CHAPTER VI
THE RESCUE
AS Pep trotted away into the shell-raked woods he was probably the most heartbroken dog that ever slunk away to do his master’s bidding. He had traveled so far to find his beloved master, his feet had been sore and his tongue parched with the long journey and he had watched so faithfully by the doctor’s side all through the long night. And now his master had sent him away. He knew that his master needed him also, for he was so weak he could not even bring his canteen with water, or hold up his head to drink.
The blow on his shoulder had been a very light one, but it had wounded Pep more than any blow he had ever received before.
Why did his master send him away? He had been a faithful dog. What should he do? Where should he go? He was not quite sure of the way back to the hospital. The woods were full of frightful sounds, full of lightning and thunder, the kind that tore the limbs from great trees, stripped the leaves from their branches and plowed holes in the ground, holes so deep that if he ever fell into one of them he might not be able to get out again.
For several seconds he stood whimpering under a bush, uncertain, but his terrier fighting blood soon asserted itself and he began picking his way slowly forward in the direction which he thought would take him back to the road that led to the hospital.

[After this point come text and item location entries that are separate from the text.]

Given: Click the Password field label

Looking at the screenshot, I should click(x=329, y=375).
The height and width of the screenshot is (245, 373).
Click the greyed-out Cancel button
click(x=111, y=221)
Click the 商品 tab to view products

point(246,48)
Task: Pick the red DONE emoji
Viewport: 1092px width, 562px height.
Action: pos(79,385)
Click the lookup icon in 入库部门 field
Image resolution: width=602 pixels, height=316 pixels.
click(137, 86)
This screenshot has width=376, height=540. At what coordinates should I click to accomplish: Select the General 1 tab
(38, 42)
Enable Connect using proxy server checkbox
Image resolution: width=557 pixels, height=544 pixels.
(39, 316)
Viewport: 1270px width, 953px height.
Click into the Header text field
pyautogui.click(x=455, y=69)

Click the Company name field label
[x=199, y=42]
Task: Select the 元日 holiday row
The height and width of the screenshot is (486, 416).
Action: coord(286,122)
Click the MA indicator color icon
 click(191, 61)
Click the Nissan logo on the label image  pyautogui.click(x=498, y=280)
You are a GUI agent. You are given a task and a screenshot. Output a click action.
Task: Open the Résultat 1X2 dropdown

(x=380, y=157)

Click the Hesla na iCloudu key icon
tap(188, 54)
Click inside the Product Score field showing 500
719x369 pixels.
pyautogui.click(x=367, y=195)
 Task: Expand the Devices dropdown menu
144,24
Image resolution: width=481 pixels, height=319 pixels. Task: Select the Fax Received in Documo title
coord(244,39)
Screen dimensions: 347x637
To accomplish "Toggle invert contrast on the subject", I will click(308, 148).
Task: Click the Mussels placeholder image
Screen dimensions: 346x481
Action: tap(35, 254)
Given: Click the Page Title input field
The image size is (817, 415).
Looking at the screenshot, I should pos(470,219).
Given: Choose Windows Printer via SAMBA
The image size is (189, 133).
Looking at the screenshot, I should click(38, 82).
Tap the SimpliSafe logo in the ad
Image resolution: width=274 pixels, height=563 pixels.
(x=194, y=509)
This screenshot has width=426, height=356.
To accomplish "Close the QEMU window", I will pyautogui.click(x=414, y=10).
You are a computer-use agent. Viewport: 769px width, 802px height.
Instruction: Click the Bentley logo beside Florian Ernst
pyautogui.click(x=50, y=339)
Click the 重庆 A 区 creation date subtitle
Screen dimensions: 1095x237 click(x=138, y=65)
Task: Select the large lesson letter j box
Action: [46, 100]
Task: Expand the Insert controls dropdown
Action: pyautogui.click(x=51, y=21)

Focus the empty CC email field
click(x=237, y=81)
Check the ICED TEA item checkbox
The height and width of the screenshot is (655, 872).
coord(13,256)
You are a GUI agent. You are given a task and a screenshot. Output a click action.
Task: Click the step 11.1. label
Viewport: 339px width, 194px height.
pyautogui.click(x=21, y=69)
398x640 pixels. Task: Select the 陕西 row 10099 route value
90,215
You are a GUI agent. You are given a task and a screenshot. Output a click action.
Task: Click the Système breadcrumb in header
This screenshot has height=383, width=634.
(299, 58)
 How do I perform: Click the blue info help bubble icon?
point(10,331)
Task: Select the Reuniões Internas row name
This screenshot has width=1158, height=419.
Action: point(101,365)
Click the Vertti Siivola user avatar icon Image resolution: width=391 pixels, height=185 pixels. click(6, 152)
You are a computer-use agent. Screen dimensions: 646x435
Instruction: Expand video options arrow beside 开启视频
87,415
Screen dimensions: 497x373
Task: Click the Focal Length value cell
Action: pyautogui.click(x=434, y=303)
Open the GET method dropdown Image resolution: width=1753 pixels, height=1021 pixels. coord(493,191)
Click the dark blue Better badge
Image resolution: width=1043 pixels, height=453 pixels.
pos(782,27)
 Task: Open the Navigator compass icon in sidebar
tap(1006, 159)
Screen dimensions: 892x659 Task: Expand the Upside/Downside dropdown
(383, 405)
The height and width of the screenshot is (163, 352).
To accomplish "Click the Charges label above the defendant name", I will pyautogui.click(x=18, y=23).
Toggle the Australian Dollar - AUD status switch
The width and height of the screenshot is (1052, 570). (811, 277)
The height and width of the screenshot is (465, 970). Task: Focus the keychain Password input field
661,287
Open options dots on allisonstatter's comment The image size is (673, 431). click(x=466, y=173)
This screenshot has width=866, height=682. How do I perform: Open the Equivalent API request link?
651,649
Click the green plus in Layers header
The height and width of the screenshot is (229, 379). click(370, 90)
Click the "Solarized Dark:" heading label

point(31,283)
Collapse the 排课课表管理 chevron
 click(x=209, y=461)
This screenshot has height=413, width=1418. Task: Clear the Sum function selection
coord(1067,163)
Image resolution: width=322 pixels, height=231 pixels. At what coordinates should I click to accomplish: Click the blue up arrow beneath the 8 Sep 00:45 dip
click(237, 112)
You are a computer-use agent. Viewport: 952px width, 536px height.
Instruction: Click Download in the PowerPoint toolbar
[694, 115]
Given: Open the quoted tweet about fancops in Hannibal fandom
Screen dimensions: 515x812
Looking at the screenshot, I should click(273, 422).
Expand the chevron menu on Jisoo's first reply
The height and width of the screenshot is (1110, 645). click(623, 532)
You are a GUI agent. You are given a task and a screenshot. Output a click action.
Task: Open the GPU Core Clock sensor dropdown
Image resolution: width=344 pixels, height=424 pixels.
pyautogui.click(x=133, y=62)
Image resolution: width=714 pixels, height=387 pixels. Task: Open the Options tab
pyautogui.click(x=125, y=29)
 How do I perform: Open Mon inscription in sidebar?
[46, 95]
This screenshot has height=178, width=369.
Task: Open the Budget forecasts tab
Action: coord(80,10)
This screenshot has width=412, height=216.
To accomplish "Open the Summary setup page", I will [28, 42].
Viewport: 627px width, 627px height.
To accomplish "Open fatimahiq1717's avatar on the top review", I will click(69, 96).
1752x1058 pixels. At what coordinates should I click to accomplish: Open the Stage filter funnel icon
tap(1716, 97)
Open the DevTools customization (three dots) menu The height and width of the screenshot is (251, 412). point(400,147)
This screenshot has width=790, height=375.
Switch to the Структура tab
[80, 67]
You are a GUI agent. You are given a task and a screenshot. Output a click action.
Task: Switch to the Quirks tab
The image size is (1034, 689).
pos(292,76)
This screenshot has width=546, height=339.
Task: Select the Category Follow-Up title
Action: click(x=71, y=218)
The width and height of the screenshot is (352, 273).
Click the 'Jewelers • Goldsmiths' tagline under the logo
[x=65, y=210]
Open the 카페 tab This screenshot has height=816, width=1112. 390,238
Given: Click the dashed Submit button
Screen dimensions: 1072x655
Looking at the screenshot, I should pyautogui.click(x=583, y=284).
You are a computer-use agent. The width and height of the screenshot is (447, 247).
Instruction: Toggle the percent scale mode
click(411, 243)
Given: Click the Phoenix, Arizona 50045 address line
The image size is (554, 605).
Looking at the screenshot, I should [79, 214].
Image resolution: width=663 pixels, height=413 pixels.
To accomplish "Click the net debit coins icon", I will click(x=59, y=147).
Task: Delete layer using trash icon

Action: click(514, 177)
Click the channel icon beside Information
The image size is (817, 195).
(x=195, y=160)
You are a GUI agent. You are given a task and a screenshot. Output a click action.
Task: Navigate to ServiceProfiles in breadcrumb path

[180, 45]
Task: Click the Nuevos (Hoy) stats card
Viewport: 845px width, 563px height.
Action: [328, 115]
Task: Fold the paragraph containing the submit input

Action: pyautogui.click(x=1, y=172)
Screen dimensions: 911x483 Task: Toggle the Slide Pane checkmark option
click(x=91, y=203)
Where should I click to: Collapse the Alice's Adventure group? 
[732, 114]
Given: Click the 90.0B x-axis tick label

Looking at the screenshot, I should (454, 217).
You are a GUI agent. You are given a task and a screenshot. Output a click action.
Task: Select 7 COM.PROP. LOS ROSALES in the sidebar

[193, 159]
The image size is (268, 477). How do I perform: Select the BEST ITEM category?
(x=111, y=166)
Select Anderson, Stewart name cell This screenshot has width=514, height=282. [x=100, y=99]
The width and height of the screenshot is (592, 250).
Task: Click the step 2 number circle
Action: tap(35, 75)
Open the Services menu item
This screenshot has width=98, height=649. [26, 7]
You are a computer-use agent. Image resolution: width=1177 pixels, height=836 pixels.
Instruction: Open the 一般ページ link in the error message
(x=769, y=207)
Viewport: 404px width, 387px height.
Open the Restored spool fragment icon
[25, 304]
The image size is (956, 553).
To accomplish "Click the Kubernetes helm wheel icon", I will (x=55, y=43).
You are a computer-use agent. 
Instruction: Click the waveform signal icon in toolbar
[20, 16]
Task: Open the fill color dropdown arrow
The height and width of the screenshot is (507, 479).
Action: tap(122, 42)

For fifteen minutes he went forward managing by his clever dog instinct to keep going in the same direction, where a human being might have gone round and round in a circle. Then something happened that quite changed his course. It came so suddenly that he did not know where it came from. He only realized in a dim way that it was a part of this terrible night, more of the frightfulness that was all about him, only this time it nearly got him.
Suddenly, and without any warning, there was a bright flash of light over among the bushes. The air was filled with broken limbs and flying leaves and dust, and hundreds of small missiles, and one of these which was really a fragment of shrapnel, caught Pep in his hind leg, and left that member limp and broken, as useless as a stick.
He was so stunned and shaken and the breath was so knocked out of him that he lay still for several minutes, but finally he dragged himself up on three legs and tried to discover what had happened to him, and where he was. There was such a tangle of brush about him that it was difficult to extricate himself, but finally he dug his way out. Then it was that he discovered the accident to his leg. It pained him frightfully and the blow had partially paralyzed his back, so it was many minutes before he could even drag himself forward, a few feet at a time.